--- DATA RECORDS ---
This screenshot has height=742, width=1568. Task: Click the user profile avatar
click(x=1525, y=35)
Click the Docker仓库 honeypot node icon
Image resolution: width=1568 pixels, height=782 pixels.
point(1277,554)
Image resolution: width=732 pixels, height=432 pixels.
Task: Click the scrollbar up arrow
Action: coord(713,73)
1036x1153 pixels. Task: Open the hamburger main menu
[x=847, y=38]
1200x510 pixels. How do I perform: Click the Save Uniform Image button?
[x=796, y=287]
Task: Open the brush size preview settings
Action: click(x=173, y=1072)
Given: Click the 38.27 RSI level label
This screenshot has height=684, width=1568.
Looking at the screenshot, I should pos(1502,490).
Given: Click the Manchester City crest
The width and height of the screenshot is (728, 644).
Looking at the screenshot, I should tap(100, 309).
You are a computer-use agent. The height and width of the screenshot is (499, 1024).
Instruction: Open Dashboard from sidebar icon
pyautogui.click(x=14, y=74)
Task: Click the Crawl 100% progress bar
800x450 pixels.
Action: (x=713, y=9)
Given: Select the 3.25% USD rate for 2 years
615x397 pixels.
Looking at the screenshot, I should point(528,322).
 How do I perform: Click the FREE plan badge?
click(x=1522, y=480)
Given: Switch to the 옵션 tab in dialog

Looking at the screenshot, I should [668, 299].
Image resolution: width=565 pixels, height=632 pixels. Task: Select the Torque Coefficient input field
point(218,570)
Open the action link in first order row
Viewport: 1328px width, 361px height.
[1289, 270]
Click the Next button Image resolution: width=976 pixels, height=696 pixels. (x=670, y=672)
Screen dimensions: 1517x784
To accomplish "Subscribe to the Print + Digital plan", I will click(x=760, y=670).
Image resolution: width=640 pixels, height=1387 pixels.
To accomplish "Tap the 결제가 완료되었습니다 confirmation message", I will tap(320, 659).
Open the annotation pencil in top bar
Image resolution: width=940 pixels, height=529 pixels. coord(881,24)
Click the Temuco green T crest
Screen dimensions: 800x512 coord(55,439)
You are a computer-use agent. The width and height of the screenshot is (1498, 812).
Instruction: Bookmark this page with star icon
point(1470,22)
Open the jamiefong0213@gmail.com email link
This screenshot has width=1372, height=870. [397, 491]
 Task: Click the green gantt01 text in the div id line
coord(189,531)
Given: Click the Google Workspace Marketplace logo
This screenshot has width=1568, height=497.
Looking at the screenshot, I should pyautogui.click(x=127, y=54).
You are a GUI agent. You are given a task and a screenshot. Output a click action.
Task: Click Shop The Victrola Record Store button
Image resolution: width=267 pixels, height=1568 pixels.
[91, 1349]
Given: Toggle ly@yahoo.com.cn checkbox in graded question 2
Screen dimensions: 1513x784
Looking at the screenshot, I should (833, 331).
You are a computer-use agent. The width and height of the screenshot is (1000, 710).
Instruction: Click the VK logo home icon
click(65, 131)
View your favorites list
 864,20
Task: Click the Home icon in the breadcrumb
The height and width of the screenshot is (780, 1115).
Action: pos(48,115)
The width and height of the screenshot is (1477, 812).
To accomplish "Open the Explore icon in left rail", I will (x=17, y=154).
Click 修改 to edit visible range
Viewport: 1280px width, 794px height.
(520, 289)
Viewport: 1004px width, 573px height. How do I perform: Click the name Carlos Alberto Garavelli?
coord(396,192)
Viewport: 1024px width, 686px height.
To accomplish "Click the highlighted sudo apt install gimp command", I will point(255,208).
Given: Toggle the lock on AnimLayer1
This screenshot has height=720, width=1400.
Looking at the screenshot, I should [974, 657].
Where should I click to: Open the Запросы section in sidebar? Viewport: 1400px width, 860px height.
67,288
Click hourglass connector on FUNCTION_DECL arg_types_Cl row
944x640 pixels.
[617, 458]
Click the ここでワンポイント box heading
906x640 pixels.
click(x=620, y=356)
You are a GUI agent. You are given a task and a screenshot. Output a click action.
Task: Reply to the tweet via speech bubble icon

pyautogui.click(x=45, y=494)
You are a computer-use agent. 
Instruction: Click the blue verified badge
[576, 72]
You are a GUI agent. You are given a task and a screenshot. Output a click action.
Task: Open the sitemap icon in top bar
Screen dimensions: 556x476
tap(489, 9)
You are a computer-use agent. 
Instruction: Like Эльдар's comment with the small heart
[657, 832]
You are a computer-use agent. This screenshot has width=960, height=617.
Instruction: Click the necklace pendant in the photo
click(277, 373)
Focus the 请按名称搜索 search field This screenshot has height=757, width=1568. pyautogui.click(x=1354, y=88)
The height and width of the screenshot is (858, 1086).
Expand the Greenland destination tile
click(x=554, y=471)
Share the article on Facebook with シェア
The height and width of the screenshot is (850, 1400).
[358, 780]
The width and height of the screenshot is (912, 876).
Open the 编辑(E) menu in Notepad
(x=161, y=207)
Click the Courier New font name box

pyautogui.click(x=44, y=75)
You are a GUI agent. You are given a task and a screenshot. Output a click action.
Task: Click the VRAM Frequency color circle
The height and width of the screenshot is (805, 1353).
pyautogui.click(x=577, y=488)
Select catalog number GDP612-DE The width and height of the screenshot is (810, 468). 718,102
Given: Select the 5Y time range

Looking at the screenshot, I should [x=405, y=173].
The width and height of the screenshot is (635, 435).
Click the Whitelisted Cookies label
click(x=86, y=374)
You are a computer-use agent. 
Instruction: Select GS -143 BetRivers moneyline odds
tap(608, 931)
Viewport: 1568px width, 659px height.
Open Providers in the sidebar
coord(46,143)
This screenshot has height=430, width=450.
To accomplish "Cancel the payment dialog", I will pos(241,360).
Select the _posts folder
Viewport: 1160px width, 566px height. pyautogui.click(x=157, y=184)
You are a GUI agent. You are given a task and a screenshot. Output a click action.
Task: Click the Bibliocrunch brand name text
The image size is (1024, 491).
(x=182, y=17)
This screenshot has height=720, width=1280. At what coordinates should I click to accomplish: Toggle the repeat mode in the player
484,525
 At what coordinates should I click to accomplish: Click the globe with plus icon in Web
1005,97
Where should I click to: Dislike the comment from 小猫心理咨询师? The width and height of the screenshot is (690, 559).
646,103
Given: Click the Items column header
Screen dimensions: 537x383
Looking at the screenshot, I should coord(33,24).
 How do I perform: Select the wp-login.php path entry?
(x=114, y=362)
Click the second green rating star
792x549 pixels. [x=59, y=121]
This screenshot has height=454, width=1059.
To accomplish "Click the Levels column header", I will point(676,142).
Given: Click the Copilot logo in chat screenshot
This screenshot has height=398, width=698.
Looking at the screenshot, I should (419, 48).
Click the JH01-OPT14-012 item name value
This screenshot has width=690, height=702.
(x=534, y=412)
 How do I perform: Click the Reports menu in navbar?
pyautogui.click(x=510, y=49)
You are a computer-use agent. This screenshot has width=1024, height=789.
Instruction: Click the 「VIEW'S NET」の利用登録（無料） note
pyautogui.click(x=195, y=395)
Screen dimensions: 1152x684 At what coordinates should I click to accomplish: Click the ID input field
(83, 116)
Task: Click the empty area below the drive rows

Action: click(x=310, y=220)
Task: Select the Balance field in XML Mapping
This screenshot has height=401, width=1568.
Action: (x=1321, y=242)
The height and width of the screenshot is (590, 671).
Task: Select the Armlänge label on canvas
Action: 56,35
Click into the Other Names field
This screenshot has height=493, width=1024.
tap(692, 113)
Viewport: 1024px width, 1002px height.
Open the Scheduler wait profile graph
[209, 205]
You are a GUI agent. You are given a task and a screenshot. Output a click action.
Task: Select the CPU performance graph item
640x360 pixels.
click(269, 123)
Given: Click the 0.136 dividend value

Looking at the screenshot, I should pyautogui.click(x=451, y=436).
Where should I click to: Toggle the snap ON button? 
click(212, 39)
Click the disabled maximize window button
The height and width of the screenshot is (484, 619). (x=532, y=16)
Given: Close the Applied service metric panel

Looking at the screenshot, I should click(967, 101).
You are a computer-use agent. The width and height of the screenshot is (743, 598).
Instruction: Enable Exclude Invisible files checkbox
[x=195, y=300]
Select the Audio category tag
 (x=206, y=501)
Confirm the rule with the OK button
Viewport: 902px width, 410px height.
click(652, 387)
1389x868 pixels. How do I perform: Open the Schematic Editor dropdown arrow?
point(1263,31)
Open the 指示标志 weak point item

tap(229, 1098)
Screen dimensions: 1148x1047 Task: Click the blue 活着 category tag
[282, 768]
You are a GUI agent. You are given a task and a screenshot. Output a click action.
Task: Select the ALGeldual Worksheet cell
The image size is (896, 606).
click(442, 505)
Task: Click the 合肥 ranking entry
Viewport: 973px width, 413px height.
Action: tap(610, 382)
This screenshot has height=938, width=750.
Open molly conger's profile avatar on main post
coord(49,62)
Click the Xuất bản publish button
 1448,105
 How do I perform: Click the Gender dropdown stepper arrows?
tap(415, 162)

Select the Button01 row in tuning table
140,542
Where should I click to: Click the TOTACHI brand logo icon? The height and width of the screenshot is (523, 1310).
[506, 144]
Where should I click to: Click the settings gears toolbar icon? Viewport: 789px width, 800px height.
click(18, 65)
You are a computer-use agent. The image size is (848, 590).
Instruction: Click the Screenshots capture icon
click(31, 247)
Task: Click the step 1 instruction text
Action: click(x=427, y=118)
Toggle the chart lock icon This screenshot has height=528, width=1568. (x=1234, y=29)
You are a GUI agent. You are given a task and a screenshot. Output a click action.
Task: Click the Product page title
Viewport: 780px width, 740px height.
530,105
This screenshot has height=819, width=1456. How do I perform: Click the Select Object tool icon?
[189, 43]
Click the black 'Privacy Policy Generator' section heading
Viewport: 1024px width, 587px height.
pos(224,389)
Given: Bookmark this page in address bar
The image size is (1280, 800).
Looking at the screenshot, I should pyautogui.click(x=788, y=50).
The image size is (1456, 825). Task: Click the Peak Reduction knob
---
WHAT TO DO: Output exactly what runs from the line with "You are a computer-use agent. The image" to the final line above, both lines included, and nothing else.

ANSWER SPACE:
You are a computer-use agent. The image size is (848, 590).
Instruction: Click the Screenshots capture icon
click(31, 247)
Task: Click the step 1 instruction text
Action: click(x=427, y=118)
Toggle the chart lock icon This screenshot has height=528, width=1568. (x=1234, y=29)
You are a GUI agent. You are given a task and a screenshot. Output a click action.
Task: Click the Product page title
Viewport: 780px width, 740px height.
530,105
This screenshot has height=819, width=1456. How do I perform: Click the Select Object tool icon?
[189, 43]
Click the black 'Privacy Policy Generator' section heading
Viewport: 1024px width, 587px height.
pos(224,389)
Given: Bookmark this page in address bar
The image size is (1280, 800).
Looking at the screenshot, I should pyautogui.click(x=788, y=50).
The image size is (1456, 825). Task: Click the Peak Reduction knob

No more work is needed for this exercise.